- About this task
Find each line below containing the word "magnifier" and copy it.

- Dataset extract

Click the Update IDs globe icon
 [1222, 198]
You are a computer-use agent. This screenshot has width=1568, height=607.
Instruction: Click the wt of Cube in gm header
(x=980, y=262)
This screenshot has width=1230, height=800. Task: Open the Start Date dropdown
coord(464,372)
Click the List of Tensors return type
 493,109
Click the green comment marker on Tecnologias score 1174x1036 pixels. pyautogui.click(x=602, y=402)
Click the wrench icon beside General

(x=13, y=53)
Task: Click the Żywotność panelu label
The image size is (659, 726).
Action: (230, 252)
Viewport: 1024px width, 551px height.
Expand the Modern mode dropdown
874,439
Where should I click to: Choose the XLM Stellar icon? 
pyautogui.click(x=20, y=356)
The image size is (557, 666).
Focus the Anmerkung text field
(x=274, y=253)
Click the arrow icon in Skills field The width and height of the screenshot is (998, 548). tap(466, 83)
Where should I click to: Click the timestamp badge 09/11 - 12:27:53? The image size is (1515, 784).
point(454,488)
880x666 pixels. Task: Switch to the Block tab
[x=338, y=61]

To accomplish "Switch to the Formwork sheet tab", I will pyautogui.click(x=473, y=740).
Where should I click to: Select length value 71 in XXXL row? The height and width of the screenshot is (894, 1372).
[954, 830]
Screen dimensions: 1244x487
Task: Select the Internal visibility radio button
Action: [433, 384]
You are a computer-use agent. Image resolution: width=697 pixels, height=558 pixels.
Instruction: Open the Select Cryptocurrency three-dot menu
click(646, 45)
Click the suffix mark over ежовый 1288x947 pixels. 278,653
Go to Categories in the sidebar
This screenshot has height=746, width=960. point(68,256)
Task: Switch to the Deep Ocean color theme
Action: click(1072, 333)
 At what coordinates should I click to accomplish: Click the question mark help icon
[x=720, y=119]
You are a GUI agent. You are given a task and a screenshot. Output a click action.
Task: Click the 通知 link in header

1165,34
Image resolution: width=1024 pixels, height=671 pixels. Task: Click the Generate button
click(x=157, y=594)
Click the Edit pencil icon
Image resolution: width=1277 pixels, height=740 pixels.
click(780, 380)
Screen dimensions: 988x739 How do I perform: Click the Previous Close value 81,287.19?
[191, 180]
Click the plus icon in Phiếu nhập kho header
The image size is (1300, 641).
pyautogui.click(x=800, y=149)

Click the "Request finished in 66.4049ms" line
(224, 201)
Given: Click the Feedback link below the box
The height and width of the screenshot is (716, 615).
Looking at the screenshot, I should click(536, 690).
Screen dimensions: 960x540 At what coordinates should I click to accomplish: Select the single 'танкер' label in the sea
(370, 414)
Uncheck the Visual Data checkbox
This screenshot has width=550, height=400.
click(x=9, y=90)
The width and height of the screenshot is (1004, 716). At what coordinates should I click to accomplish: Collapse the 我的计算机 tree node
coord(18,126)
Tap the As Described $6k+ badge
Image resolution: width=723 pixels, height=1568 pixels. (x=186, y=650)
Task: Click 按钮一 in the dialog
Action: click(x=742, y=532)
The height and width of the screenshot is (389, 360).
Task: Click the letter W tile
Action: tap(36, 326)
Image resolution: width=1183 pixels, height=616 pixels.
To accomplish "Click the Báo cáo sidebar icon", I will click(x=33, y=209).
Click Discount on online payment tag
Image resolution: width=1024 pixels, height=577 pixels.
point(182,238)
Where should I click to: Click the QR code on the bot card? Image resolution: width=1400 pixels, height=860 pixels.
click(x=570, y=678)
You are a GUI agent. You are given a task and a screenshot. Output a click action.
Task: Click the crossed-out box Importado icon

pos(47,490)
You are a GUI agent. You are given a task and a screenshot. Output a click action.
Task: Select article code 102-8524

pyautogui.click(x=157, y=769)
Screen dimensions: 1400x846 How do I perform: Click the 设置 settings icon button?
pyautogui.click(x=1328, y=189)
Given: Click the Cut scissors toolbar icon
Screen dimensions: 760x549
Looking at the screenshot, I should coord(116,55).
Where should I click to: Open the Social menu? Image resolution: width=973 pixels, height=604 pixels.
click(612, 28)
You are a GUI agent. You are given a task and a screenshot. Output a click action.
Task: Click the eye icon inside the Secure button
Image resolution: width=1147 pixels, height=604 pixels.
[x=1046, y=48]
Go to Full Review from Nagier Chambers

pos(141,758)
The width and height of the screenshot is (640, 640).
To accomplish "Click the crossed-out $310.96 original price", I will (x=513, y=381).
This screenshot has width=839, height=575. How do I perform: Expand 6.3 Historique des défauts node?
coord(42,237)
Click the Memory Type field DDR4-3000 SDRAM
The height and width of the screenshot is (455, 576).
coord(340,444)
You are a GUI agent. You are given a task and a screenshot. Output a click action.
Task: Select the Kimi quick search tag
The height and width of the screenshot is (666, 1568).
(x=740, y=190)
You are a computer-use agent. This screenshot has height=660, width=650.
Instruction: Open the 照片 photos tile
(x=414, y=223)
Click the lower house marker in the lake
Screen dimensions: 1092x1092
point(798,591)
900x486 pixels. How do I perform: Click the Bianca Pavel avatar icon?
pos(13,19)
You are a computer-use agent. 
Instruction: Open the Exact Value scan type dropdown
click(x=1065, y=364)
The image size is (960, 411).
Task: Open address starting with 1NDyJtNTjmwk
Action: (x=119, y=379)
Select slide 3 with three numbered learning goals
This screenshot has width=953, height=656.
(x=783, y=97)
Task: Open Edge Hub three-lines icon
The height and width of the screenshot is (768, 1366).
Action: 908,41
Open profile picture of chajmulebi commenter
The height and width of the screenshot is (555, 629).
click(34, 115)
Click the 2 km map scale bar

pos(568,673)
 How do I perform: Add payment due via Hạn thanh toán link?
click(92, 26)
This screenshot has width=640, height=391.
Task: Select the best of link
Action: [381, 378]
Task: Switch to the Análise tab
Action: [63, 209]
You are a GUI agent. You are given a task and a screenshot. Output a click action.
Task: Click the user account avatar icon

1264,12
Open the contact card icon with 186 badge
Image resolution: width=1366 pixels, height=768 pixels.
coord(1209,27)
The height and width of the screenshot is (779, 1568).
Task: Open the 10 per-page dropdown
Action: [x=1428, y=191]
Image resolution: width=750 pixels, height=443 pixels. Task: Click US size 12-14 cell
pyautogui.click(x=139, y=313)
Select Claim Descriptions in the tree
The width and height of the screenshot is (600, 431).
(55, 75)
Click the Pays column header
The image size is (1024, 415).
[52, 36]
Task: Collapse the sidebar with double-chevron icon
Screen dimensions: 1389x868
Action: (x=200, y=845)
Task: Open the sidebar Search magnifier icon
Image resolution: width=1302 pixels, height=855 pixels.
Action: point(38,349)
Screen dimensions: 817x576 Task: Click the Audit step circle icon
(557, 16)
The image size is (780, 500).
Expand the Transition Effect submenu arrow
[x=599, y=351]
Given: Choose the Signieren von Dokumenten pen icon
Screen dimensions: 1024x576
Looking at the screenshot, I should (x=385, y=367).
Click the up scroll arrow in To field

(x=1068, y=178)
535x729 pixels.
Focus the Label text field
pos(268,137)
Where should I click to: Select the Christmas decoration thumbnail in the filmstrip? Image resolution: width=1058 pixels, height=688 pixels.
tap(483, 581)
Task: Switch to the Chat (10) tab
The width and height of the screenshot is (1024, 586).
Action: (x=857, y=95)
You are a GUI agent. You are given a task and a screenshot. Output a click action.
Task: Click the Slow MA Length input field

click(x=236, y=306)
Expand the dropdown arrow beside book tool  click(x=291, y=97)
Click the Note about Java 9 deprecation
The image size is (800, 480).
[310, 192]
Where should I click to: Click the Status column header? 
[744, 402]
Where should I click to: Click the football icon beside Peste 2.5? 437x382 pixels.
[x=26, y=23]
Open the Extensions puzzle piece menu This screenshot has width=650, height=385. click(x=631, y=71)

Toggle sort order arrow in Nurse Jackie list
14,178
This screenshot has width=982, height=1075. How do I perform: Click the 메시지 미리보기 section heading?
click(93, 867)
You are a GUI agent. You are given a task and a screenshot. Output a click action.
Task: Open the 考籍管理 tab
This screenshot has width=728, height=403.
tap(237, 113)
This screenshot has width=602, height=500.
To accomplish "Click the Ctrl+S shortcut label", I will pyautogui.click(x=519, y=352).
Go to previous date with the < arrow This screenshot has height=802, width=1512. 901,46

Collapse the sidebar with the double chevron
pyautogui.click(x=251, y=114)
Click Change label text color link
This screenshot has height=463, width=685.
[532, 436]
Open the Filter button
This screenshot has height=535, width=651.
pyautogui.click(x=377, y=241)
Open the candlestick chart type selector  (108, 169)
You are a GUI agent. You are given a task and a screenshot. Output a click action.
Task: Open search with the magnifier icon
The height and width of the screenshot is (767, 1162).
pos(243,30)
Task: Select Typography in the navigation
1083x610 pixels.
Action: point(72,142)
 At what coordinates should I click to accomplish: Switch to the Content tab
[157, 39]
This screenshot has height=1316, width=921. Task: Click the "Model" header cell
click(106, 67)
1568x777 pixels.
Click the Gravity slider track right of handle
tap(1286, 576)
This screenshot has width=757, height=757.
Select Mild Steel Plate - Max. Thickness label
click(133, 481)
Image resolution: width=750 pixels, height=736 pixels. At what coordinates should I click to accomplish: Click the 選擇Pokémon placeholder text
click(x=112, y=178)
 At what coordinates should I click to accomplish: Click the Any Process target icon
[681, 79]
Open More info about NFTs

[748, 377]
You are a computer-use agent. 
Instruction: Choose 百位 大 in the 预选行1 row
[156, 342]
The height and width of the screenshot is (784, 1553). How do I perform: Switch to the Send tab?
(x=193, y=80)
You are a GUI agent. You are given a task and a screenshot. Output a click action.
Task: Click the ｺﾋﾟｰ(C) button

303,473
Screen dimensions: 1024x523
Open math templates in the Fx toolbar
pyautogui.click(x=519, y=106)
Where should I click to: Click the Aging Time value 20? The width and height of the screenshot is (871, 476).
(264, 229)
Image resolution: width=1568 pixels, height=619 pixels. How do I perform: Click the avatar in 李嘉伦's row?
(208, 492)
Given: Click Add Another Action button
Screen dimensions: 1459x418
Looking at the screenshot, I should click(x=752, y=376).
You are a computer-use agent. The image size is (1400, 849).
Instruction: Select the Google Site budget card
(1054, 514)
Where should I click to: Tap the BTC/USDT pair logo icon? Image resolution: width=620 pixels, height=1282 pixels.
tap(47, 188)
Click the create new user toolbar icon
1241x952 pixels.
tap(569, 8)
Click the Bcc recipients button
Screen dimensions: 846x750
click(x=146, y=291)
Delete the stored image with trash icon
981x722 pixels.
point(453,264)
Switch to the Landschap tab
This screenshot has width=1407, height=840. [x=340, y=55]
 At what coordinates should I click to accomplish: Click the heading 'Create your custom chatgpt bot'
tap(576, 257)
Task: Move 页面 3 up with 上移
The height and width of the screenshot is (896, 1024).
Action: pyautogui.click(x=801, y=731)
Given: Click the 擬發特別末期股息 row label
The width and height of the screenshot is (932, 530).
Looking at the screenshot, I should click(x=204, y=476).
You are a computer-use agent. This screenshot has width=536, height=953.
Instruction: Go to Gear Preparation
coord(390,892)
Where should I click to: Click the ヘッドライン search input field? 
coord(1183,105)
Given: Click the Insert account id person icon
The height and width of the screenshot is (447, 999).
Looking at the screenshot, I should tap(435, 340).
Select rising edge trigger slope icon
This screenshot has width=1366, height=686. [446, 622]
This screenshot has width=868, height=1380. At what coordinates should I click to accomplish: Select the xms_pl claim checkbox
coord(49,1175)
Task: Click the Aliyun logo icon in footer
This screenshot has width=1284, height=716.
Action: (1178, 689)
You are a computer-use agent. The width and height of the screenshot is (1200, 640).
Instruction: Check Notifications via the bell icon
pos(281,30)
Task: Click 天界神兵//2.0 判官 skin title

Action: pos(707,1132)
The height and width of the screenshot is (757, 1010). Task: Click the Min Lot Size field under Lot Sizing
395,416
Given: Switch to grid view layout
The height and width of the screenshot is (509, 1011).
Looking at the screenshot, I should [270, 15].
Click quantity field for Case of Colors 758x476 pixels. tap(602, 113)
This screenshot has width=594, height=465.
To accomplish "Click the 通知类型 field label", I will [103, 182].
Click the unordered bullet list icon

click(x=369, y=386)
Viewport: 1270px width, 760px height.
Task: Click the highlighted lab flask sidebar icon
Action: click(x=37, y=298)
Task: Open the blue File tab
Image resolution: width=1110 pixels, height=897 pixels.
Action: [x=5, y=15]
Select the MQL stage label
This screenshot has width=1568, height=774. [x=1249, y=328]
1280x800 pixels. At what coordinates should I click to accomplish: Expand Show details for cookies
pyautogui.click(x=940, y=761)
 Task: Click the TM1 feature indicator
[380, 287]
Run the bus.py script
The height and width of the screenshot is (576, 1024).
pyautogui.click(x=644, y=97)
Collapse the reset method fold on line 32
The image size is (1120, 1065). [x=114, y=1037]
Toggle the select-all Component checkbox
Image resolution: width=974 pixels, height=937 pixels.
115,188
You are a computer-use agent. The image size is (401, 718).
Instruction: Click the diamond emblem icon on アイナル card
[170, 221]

- Answer section
Task: Open the sidebar Search magnifier icon
Task: Open search with the magnifier icon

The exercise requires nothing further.